Review for “OPTIMAL: An OPTimised Imaging Mass cytometry AnaLysis
framework for benchmarking segmentation and data exploration“
Revision 2
230905
This work can be thought of as a series of tools and ideas for quality controlling your IMC data cell segmentation and analysis more than an actual pipeline for IMC data analysis (title changed now to clarify this). As such, it can provide readers that are new to IMC with solutions for how to check if your segmentation is good quality and how to perform a batch effect correction (in FCS express), how to check the best method for dimensionality reduction (using FCS express) and they showed why the arcsinh cofactor parameter transformation is best at 1. Lastly, they show the neighborhood analysis was improved by using a “disk” pixel expansion instead of “bounding box” approach. These are all things that IMC users can check themselves on their data and the framework has been improved by the addition of a visual guide in the supplemental notes.
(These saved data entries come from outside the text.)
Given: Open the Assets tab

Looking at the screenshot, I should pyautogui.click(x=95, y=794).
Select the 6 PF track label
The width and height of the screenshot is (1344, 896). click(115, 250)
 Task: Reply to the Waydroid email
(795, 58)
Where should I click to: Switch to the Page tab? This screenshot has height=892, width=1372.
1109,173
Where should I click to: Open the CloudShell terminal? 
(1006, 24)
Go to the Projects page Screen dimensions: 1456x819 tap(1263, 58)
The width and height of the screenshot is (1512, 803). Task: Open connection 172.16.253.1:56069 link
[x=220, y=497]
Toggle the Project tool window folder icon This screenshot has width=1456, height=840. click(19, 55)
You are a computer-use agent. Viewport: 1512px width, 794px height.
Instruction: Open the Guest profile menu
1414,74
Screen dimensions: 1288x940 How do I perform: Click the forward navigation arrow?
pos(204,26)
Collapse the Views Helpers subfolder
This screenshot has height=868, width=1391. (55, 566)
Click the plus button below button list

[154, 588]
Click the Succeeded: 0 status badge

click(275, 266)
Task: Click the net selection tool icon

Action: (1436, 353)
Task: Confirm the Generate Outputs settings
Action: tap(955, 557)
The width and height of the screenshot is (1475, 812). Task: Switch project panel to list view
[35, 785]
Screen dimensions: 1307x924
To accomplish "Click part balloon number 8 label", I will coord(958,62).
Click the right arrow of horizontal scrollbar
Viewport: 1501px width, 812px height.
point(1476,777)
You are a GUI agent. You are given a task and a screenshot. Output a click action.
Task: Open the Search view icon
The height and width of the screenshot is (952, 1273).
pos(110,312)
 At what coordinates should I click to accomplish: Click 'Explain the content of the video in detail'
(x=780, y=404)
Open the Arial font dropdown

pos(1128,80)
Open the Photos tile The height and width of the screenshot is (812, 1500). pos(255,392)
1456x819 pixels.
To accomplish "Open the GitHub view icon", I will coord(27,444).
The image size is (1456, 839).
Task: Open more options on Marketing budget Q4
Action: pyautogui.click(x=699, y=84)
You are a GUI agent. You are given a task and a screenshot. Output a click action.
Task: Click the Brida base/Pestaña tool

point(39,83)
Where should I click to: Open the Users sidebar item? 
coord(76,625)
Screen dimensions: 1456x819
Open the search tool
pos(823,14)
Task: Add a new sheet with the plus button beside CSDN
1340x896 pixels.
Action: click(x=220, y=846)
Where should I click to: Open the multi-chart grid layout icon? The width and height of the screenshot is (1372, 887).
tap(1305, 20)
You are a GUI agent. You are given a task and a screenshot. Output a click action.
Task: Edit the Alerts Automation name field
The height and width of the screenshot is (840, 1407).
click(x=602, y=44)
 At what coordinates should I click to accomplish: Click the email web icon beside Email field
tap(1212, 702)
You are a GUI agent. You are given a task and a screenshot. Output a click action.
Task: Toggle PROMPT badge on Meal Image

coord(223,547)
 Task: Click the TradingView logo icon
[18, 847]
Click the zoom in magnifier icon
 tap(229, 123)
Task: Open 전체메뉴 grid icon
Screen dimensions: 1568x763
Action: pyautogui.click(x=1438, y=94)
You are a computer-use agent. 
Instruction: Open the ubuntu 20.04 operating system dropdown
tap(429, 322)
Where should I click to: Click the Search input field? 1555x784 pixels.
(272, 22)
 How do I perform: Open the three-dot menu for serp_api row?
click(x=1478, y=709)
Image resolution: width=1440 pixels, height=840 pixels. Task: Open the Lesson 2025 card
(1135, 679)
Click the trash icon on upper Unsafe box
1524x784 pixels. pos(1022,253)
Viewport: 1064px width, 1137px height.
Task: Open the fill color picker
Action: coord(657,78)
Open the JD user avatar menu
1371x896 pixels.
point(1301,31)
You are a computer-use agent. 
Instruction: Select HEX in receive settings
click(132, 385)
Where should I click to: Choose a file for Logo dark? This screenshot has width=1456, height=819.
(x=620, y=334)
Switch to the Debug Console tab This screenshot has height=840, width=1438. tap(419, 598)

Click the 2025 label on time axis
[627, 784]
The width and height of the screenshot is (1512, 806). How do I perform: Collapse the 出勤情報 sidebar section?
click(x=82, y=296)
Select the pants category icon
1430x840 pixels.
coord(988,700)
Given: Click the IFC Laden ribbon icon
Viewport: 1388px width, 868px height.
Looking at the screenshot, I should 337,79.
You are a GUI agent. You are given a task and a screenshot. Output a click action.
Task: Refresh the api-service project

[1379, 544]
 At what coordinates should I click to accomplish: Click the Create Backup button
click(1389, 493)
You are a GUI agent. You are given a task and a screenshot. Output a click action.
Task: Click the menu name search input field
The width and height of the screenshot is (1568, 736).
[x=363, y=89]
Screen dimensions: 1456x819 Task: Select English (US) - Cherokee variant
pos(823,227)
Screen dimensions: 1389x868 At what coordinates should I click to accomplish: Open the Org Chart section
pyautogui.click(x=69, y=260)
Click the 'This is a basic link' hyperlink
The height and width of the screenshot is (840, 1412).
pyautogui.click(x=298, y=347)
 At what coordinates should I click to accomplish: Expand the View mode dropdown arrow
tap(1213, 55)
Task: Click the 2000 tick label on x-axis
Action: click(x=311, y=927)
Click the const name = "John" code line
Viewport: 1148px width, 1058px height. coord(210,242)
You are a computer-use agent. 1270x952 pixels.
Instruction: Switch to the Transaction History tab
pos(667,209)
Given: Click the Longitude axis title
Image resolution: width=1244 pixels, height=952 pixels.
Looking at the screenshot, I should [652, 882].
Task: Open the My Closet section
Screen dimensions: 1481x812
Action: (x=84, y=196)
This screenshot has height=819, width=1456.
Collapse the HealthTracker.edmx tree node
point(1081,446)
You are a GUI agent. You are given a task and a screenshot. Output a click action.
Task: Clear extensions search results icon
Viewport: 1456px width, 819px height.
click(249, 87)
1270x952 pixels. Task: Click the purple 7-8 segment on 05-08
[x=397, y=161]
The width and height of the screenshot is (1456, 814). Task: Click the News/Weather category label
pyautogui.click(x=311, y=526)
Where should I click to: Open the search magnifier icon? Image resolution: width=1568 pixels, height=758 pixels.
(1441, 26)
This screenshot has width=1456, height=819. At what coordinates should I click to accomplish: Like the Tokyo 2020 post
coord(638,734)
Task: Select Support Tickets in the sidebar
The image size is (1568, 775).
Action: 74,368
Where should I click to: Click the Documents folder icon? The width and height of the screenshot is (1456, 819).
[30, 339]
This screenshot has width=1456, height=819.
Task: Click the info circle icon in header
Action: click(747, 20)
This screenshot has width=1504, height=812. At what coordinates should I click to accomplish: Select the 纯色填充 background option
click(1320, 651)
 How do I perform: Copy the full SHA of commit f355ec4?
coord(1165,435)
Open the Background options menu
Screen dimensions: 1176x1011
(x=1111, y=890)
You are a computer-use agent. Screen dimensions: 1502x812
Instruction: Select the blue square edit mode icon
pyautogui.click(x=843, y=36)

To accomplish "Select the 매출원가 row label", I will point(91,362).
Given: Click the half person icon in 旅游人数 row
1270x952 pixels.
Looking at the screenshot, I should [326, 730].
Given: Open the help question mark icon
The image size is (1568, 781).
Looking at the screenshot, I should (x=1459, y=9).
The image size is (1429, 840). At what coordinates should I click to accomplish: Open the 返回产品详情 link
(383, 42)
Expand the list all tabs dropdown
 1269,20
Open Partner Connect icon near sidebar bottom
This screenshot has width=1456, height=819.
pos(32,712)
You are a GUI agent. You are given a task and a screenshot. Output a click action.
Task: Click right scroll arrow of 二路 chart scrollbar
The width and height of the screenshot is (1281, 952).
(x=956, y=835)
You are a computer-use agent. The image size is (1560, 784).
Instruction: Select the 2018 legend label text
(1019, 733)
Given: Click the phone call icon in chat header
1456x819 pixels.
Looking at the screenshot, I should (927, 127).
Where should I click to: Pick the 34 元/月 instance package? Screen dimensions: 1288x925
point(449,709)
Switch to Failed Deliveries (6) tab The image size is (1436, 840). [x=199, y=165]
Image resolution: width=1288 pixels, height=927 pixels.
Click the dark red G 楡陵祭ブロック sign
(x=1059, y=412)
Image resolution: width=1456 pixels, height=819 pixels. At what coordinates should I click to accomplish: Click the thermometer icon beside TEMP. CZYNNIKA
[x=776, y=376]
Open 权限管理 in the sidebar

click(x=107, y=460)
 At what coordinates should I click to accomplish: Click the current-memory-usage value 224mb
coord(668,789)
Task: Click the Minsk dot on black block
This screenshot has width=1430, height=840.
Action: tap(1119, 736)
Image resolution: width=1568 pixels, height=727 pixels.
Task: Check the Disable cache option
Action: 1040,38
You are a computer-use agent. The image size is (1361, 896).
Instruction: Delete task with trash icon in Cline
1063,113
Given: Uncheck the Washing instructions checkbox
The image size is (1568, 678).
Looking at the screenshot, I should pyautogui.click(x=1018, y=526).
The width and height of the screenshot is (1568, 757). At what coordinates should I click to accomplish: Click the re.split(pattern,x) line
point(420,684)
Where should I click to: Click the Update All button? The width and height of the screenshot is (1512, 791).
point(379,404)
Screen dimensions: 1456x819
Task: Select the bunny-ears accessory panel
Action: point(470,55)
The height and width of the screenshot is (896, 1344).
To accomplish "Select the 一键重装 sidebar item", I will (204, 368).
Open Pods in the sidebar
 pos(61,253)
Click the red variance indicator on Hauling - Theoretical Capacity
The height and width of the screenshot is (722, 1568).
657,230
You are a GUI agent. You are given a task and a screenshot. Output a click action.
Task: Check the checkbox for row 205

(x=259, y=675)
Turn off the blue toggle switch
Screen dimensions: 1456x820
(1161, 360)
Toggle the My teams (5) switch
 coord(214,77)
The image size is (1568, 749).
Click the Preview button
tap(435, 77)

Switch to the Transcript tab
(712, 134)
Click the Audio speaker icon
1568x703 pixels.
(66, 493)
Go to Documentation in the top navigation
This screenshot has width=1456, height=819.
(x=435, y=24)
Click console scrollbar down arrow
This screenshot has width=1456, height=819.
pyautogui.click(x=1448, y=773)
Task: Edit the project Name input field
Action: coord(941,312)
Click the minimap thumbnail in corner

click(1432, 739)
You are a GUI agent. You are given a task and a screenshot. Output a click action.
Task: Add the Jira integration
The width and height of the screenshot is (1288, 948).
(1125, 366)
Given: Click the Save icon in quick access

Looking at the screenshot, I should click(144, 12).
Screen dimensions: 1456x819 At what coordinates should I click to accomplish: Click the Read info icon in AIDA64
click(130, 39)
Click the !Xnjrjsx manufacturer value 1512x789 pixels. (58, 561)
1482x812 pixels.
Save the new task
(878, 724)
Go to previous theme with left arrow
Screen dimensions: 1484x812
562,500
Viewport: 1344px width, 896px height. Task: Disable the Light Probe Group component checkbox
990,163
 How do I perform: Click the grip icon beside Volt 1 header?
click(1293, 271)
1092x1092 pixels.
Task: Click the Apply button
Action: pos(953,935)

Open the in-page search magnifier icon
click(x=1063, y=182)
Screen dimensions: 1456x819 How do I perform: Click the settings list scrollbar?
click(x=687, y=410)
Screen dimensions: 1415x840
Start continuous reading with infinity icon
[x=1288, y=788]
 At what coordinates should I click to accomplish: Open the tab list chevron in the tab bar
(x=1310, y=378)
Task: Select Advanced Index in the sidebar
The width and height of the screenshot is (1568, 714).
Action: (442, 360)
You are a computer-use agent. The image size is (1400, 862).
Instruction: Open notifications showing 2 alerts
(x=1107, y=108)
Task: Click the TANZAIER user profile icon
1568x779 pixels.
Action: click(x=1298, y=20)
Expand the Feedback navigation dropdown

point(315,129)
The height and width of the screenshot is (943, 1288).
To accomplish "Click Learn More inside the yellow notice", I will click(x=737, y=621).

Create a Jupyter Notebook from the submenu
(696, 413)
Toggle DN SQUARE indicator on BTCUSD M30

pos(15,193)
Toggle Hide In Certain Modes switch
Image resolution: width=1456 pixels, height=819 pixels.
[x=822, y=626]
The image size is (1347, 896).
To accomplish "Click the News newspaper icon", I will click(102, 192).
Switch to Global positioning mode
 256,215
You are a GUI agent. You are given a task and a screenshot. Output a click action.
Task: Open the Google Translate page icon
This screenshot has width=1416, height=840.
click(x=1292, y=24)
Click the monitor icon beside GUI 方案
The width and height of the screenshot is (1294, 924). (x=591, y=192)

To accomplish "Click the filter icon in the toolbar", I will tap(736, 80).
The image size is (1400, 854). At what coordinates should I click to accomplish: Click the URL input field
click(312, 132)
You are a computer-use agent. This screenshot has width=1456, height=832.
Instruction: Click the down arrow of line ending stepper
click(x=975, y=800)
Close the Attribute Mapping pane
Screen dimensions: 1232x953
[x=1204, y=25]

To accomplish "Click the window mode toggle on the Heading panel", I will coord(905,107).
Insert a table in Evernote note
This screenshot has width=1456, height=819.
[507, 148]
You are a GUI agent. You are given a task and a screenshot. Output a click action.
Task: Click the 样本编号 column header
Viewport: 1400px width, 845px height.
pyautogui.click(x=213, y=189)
The reviewer has the following minor changes to add:

• Please provide references for this statement that it is often an issue to get a good cell segmentation in your abstract. If this is not possible, better to say that it can be difficult to assess whether your segmentation is of good enough quality or not.

• Figure S10A- why does the nuclear only II have no mask overlay? Why does the Tonsil CellPose image have strange horizontal stripes in it? We regularly use cellpose and do not get these stripes. Can you please make the mask overlay for Tonsil CellPose look like the other mask overlays (white lines around cells instead of varying shades of grey) for proper visual comparison?

• While there are fewer cells with Cellpose, the populations look better in the heatmap- there is no population that is T and B cells double positive for cellpose- looks better to me so how can you conclude no benefit? Please address this in the text as readers might wonder why this is not considered an improvement. On the same note, it looks like the Tonsil-EPCAM phenograph clusters as well as the Cellpose clusters don't have a cluster that is double positive but there are no dotplot showing this for these conditions. Please comment on this or show these conditions to see if they are improved in this regard.

• Please add your reasoning for using CD79 for B cells in the text as this could be of high interest for user struggling with B cell discrimination in IMC.

• Please add figure titles on supplementary figs.

• It is not possible to read the targets on the Y axes of the heatmaps or the smaller cell subsets on the X axes Figure 4 and X axes Fig 5.

• Please explain why you used this tissue thickness to readers because the IMC projects we follow all use max 4um thickness and this is from Bodenmiller publications and then experience on our end that it works well and does not have signal loss. Please provide proof that 8um provides optimal signal to 3.5 or 4um if you state that this is the reason.

• You state “The analysis of IMC data has historically been challenging with limited attempts made to develop accurate, scalable, and accessible solutions – please provide examples and proof if you make this kind broad statement. Your tools are not more accessible than anything else that has been published as far as I can tell. FCS express even has to be purchased while at least the other tools are free. Please explain what you mean here about how your framework is more accessible to users compared to what? You also require knowledge of a programming language to do this.

• Moreover, approaches tend not to be very accessible and require expert knowledge of programming languages…), Please add a comment to clarify readers that your pipeline will not solve these challenges with IMC pipelines- you provide quality control methods to check the data in various ways to make sure one is properly representing the data and do it using many different programs plus a programming language.